BEGIN Provided material

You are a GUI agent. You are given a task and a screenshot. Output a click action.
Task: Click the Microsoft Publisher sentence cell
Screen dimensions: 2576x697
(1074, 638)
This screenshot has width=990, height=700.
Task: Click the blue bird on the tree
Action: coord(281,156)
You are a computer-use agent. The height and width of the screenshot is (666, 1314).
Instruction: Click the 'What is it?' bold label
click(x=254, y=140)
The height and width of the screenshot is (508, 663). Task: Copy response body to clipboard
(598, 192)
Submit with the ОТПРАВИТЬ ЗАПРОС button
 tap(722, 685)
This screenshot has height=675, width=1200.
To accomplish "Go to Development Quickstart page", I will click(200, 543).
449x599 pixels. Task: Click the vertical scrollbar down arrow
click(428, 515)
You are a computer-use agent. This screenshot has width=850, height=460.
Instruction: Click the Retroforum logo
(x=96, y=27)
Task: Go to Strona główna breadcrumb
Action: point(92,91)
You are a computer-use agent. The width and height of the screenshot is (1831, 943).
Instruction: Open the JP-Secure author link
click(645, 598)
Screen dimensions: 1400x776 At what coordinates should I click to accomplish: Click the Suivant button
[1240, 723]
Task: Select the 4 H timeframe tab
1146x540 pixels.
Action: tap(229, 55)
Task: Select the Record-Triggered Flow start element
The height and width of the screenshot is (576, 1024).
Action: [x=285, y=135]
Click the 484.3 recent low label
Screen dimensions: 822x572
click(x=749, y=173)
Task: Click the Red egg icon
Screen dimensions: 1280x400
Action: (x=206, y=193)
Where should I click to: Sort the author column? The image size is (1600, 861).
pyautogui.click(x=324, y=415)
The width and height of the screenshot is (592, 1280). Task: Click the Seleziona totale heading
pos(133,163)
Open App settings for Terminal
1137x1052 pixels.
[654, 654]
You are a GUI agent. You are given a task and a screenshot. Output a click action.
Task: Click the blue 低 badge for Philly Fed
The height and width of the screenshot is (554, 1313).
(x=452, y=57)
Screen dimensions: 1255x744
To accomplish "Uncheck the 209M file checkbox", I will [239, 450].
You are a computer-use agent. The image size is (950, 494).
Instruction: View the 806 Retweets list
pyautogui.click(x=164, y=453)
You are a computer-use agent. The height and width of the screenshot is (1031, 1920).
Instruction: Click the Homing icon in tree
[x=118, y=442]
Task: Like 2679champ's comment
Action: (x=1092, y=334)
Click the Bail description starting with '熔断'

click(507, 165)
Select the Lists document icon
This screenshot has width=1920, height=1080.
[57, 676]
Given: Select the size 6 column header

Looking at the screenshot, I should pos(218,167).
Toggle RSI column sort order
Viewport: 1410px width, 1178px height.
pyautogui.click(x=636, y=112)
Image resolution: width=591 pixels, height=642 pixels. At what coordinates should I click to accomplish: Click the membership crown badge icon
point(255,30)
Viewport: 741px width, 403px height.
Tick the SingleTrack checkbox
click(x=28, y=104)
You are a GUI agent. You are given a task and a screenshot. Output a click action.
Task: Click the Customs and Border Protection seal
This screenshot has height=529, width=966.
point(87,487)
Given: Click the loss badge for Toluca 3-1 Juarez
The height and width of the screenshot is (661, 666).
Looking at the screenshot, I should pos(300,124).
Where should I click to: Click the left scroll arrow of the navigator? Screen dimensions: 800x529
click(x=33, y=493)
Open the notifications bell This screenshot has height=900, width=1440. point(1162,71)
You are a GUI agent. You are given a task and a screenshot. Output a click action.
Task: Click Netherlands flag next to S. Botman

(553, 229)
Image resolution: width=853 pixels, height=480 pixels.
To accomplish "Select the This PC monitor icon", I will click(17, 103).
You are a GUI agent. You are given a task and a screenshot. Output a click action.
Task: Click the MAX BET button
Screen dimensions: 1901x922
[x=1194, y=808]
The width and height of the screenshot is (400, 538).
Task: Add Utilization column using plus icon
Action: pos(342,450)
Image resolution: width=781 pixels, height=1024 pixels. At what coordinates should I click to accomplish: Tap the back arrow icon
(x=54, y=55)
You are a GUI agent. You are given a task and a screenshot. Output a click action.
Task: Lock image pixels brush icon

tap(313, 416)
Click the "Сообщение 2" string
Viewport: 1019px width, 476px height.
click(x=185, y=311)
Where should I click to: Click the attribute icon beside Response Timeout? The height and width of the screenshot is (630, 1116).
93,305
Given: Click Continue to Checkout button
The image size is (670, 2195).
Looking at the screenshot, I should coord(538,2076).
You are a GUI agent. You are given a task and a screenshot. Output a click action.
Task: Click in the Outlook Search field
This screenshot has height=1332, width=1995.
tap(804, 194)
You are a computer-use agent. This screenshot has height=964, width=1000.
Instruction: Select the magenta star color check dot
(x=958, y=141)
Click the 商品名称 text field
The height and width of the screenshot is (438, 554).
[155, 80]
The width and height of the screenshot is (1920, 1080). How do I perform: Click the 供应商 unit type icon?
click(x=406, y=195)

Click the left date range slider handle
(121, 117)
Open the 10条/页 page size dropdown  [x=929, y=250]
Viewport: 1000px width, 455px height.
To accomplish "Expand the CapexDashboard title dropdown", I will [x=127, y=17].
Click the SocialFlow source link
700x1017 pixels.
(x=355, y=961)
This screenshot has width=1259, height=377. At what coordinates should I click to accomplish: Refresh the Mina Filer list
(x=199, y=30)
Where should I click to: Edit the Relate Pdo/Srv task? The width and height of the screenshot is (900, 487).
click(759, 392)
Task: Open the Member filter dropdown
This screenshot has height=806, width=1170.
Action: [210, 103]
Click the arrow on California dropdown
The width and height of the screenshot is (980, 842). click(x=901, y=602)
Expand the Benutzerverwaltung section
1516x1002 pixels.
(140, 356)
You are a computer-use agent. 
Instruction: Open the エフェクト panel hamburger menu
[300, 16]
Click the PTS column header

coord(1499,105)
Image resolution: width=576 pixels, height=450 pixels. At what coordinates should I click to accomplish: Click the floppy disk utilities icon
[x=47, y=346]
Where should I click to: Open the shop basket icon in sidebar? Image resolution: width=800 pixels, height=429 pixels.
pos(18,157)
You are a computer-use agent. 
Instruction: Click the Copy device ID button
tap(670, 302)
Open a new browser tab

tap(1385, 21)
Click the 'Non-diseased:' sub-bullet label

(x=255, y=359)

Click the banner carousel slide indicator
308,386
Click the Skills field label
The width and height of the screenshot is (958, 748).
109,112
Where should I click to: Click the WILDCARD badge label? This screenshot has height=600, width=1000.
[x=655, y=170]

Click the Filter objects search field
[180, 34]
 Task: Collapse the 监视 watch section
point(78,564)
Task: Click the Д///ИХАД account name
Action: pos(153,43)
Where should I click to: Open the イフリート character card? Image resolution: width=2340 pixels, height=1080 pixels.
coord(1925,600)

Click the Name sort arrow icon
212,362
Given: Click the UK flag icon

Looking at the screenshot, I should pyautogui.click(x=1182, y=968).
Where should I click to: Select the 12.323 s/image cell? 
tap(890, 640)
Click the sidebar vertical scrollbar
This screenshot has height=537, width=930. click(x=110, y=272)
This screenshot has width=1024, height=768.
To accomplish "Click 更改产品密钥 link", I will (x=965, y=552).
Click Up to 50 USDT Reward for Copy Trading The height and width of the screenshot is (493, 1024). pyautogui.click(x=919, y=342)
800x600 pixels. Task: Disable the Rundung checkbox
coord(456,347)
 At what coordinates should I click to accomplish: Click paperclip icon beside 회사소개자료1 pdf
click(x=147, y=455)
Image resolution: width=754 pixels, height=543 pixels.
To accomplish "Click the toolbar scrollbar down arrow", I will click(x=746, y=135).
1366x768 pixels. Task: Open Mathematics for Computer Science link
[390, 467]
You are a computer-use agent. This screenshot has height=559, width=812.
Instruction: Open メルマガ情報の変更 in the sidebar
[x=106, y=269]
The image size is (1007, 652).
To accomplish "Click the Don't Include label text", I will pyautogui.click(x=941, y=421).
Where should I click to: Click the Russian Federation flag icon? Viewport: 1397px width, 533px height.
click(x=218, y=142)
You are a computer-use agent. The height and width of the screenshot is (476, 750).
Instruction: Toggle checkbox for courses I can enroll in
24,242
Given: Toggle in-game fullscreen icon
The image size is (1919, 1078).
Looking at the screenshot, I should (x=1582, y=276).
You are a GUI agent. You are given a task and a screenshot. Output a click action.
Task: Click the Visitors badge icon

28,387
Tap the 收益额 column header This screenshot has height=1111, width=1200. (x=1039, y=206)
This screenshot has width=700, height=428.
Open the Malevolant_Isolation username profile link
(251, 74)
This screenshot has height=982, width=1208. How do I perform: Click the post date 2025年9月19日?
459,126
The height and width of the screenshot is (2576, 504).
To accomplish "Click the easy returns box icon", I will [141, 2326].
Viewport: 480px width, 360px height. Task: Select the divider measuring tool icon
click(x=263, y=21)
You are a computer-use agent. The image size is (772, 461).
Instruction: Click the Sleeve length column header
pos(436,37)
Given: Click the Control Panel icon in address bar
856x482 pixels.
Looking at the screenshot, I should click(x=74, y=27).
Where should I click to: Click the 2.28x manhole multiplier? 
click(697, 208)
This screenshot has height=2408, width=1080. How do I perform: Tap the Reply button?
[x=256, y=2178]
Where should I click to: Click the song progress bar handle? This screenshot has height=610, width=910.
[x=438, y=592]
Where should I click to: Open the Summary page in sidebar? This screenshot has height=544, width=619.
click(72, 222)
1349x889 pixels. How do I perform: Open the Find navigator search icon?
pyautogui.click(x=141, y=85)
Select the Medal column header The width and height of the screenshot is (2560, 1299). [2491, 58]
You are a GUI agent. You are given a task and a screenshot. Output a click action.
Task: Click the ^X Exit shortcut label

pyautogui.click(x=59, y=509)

END Provided material

- _Exercise objective_
Return each line in the records that holds the string "text".

- _Finished exercise_
Click the 商品名称 text field
To accomplish "Click the Don't Include label text", I will pyautogui.click(x=941, y=421).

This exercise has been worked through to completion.